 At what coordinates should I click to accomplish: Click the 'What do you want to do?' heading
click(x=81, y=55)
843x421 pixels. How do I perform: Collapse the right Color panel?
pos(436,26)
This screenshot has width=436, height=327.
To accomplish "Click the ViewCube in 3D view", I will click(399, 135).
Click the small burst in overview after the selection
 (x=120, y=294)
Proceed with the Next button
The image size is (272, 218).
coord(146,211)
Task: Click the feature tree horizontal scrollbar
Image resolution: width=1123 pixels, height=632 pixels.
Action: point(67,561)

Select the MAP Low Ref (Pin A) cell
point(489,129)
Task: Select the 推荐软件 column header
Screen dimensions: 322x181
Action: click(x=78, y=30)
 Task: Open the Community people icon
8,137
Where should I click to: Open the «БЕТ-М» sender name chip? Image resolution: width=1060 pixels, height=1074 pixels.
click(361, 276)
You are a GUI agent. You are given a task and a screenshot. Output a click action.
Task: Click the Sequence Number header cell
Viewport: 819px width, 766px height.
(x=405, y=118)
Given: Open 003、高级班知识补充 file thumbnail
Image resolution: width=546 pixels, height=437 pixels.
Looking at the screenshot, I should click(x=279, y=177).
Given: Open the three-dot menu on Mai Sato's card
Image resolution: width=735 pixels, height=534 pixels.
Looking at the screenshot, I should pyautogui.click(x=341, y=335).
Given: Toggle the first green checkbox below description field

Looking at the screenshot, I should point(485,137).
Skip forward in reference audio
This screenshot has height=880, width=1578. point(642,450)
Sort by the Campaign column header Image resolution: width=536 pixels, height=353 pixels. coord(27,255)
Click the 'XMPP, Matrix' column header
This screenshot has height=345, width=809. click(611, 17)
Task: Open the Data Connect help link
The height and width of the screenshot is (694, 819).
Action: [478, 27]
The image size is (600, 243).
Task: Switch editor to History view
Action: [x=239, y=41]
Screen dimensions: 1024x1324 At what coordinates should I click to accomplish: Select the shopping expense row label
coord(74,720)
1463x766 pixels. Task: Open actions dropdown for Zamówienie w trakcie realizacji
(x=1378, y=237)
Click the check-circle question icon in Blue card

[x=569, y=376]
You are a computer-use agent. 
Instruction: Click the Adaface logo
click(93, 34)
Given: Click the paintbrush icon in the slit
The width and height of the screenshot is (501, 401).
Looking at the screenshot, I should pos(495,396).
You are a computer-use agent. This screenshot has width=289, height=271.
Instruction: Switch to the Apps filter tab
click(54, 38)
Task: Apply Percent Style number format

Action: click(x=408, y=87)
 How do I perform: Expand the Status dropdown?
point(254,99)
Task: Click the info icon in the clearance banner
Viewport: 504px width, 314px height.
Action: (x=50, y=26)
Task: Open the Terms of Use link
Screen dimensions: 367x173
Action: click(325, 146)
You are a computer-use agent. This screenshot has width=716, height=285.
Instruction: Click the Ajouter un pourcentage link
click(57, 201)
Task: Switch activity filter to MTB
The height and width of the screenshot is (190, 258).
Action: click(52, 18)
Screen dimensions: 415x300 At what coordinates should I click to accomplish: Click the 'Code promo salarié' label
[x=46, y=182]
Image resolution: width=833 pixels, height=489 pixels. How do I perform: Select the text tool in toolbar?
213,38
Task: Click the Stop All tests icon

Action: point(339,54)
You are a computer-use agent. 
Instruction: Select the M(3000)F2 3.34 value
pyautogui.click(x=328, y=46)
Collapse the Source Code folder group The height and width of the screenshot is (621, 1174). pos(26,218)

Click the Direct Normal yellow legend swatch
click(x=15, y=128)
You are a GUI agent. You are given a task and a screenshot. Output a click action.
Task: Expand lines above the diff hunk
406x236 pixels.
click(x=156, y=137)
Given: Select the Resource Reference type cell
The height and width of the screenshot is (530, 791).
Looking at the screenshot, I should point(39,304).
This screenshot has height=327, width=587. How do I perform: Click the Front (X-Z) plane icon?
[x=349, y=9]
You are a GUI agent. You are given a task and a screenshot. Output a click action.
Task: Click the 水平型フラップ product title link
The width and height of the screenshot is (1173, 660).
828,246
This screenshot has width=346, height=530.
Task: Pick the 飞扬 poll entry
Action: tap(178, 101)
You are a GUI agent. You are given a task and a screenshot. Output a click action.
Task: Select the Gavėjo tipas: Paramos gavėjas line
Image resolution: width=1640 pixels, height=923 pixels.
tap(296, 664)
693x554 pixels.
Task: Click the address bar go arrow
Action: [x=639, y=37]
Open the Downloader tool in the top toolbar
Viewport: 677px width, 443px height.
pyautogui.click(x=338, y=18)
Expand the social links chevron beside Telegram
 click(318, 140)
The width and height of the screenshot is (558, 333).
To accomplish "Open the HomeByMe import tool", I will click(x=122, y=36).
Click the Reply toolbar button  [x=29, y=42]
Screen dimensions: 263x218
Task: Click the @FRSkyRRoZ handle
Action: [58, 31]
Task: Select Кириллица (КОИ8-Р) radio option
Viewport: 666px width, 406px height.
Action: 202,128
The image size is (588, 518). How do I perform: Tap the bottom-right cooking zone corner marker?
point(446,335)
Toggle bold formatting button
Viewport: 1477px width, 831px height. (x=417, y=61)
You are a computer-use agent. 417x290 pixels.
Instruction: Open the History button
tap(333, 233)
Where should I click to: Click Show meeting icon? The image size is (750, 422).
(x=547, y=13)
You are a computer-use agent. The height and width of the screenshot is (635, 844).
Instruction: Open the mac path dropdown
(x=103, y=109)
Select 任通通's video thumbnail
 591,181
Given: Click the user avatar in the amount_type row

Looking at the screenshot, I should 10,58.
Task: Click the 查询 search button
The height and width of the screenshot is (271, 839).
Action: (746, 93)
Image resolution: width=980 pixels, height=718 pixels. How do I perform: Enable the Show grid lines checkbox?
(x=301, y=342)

## Activity
Write out the whole listing exactly.

## Solution to this task
 At what coordinates should I click to accomplish: Click the 'What do you want to do?' heading
click(x=81, y=55)
843x421 pixels. How do I perform: Collapse the right Color panel?
pos(436,26)
This screenshot has width=436, height=327.
To accomplish "Click the ViewCube in 3D view", I will click(399, 135).
Click the small burst in overview after the selection
 (x=120, y=294)
Proceed with the Next button
The image size is (272, 218).
coord(146,211)
Task: Click the feature tree horizontal scrollbar
Image resolution: width=1123 pixels, height=632 pixels.
Action: point(67,561)

Select the MAP Low Ref (Pin A) cell
point(489,129)
Task: Select the 推荐软件 column header
Screen dimensions: 322x181
Action: click(x=78, y=30)
 Task: Open the Community people icon
8,137
Where should I click to: Open the «БЕТ-М» sender name chip? Image resolution: width=1060 pixels, height=1074 pixels.
click(361, 276)
You are a GUI agent. You are given a task and a screenshot. Output a click action.
Task: Click the Sequence Number header cell
Viewport: 819px width, 766px height.
(x=405, y=118)
Given: Open 003、高级班知识补充 file thumbnail
Image resolution: width=546 pixels, height=437 pixels.
Looking at the screenshot, I should click(x=279, y=177).
Given: Open the three-dot menu on Mai Sato's card
Image resolution: width=735 pixels, height=534 pixels.
Looking at the screenshot, I should pyautogui.click(x=341, y=335).
Given: Toggle the first green checkbox below description field

Looking at the screenshot, I should point(485,137).
Skip forward in reference audio
This screenshot has height=880, width=1578. point(642,450)
Sort by the Campaign column header Image resolution: width=536 pixels, height=353 pixels. coord(27,255)
Click the 'XMPP, Matrix' column header
This screenshot has height=345, width=809. click(611, 17)
Task: Open the Data Connect help link
The height and width of the screenshot is (694, 819).
Action: [478, 27]
The image size is (600, 243).
Task: Switch editor to History view
Action: [x=239, y=41]
Screen dimensions: 1024x1324 At what coordinates should I click to accomplish: Select the shopping expense row label
coord(74,720)
1463x766 pixels. Task: Open actions dropdown for Zamówienie w trakcie realizacji
(x=1378, y=237)
Click the check-circle question icon in Blue card

[x=569, y=376]
You are a computer-use agent. 
Instruction: Click the Adaface logo
click(93, 34)
Given: Click the paintbrush icon in the slit
The width and height of the screenshot is (501, 401).
Looking at the screenshot, I should pos(495,396).
You are a computer-use agent. This screenshot has width=289, height=271.
Instruction: Switch to the Apps filter tab
click(54, 38)
Task: Apply Percent Style number format

Action: click(x=408, y=87)
 How do I perform: Expand the Status dropdown?
point(254,99)
Task: Click the info icon in the clearance banner
Viewport: 504px width, 314px height.
Action: (x=50, y=26)
Task: Open the Terms of Use link
Screen dimensions: 367x173
Action: click(325, 146)
You are a computer-use agent. This screenshot has width=716, height=285.
Instruction: Click the Ajouter un pourcentage link
click(57, 201)
Task: Switch activity filter to MTB
The height and width of the screenshot is (190, 258).
Action: click(52, 18)
Screen dimensions: 415x300 At what coordinates should I click to accomplish: Click the 'Code promo salarié' label
[x=46, y=182]
Image resolution: width=833 pixels, height=489 pixels. How do I perform: Select the text tool in toolbar?
213,38
Task: Click the Stop All tests icon

Action: point(339,54)
You are a computer-use agent. 
Instruction: Select the M(3000)F2 3.34 value
pyautogui.click(x=328, y=46)
Collapse the Source Code folder group The height and width of the screenshot is (621, 1174). pos(26,218)

Click the Direct Normal yellow legend swatch
click(x=15, y=128)
You are a GUI agent. You are given a task and a screenshot. Output a click action.
Task: Expand lines above the diff hunk
406x236 pixels.
click(x=156, y=137)
Given: Select the Resource Reference type cell
The height and width of the screenshot is (530, 791).
Looking at the screenshot, I should point(39,304).
This screenshot has height=327, width=587. How do I perform: Click the Front (X-Z) plane icon?
[x=349, y=9]
You are a GUI agent. You are given a task and a screenshot. Output a click action.
Task: Click the 水平型フラップ product title link
The width and height of the screenshot is (1173, 660).
828,246
This screenshot has width=346, height=530.
Task: Pick the 飞扬 poll entry
Action: tap(178, 101)
You are a GUI agent. You are given a task and a screenshot. Output a click action.
Task: Select the Gavėjo tipas: Paramos gavėjas line
Image resolution: width=1640 pixels, height=923 pixels.
tap(296, 664)
693x554 pixels.
Task: Click the address bar go arrow
Action: [x=639, y=37]
Open the Downloader tool in the top toolbar
Viewport: 677px width, 443px height.
pyautogui.click(x=338, y=18)
Expand the social links chevron beside Telegram
 click(318, 140)
The width and height of the screenshot is (558, 333).
To accomplish "Open the HomeByMe import tool", I will click(x=122, y=36).
Click the Reply toolbar button  [x=29, y=42]
Screen dimensions: 263x218
Task: Click the @FRSkyRRoZ handle
Action: [58, 31]
Task: Select Кириллица (КОИ8-Р) radio option
Viewport: 666px width, 406px height.
Action: 202,128
The image size is (588, 518). How do I perform: Tap the bottom-right cooking zone corner marker?
point(446,335)
Toggle bold formatting button
Viewport: 1477px width, 831px height. (x=417, y=61)
You are a computer-use agent. 417x290 pixels.
Instruction: Open the History button
tap(333, 233)
Where should I click to: Click Show meeting icon? The image size is (750, 422).
(x=547, y=13)
You are a computer-use agent. The height and width of the screenshot is (635, 844).
Instruction: Open the mac path dropdown
(x=103, y=109)
Select 任通通's video thumbnail
 591,181
Given: Click the user avatar in the amount_type row

Looking at the screenshot, I should 10,58.
Task: Click the 查询 search button
The height and width of the screenshot is (271, 839).
Action: (746, 93)
Image resolution: width=980 pixels, height=718 pixels. How do I perform: Enable the Show grid lines checkbox?
(x=301, y=342)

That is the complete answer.